Ирина Сергеевна вздрогнула, и, хотя видела, что в словах мужа нет никакого второго смысла, не сказанного, но ей на минуту стало жутко и неуютно. Она подошла к нему вплоть, молча взглянула в это родное красивое лицо с невинно-лукавыми, усмешливыми глазами и, охватив его шею руками, со всей страстью предала его рту свои губы.

И позднее, когда они были в радостной ночи и рядом и он хотел овладеть ею, она, уклоняясь немножко, шепнула:

– Но только завтра ты не пойдешь на охоту, и никого не будешь убивать, да? Ни филина, ни даже зайцев?

– Милая, все, что хочешь, – сказал он, блаженно хмелея. Эта ночь была ночь страсти, ночь ласк, ночь любви. Эта ночь была предельной чертой, когда с звездных деревьев на небе падают вниз золотые яблоки.

Ночь любящего и влюбленной, снова любящей. Встреча душ во встрече двух тел.
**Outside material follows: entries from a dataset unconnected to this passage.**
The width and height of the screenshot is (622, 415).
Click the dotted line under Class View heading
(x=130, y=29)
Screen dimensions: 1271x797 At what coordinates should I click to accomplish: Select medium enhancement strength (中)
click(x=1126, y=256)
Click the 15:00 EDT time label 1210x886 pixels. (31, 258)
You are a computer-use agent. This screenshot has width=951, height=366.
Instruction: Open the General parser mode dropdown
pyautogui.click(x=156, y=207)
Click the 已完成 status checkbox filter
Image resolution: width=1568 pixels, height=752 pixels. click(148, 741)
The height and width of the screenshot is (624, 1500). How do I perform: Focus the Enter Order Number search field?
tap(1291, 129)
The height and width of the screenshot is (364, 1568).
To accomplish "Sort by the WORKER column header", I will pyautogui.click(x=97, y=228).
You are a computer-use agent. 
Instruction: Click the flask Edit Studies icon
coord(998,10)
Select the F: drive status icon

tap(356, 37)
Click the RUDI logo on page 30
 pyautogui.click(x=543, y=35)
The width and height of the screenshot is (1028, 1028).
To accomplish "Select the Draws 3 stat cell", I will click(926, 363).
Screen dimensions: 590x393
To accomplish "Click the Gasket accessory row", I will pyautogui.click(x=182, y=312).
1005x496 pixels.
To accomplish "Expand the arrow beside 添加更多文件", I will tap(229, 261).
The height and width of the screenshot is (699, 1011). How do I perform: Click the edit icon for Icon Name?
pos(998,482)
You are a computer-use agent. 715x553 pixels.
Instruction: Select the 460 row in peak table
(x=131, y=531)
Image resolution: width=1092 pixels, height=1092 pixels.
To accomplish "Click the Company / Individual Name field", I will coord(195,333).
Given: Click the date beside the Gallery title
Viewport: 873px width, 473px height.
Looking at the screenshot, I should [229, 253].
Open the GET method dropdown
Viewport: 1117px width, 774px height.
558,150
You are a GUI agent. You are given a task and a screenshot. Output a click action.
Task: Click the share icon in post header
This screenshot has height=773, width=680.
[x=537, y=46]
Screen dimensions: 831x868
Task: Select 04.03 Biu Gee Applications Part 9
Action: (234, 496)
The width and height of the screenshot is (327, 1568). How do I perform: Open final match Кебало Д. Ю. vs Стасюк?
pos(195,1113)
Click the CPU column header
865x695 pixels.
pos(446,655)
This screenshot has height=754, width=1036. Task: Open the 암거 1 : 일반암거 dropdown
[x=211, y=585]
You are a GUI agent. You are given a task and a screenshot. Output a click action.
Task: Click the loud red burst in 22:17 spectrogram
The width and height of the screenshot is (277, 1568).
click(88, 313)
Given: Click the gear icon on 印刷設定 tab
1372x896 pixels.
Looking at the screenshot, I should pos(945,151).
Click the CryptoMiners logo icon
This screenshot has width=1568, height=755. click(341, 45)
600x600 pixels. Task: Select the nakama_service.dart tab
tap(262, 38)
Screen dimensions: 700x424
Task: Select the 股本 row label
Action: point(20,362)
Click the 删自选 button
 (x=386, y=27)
И когда молодая, любимая задыхалась от счастья, она лепетала прерывающимся голосом: «Мой Ваня! Любимый!» Но в крайний острый миг пьянящего восторга, последнего, когда к лицу ее льнуло лицо ее желанного и два беспредельно были одно, в душе ее призрачно пронеслось, как шелест плакучей березы: «Зигмунт! Зигмунт!» Всхлипнуло чуть явственно, пронеслось и потонуло в заглушаемом стоне полного блаженства. «Мой! Желанный!»

Когда падают осенние звезды, они скользят одну секунду, две секунды – и нет их больше. Но иногда звезда падучая катится, захватывая полнеба, и после нее еще теплится световая полоса. Но вот она погасла и нет следа ее явления. А иногда иногда совсем иначе. Падучая звезда пролетала, разорвавшись огромным огненным шаром, и кто-то где-то, потом совсем случайно и победно найдет обломок не нашего мира, знак небесных полетов и горений, кусок небесного железа, метеорит. И этот гость иных миров надолго останется с нами, привлекая любопытные взоры. А кто-нибудь с душой тоскующей подойдет к такому обломку, и душе его сразу станет хорошо от сознания малости здешнего и правды иного, далекого, куда влечется каждая хотящая душа. И тоскующий уйдет от такого свидания освеженный, ступая по земле, как по звезде.

Та ночь была ночью ниспаденья небесного знака. А когда блаженные уснули, на осеннем небе поднялось и стало ворожить косвенным узором троезвездье Ориона.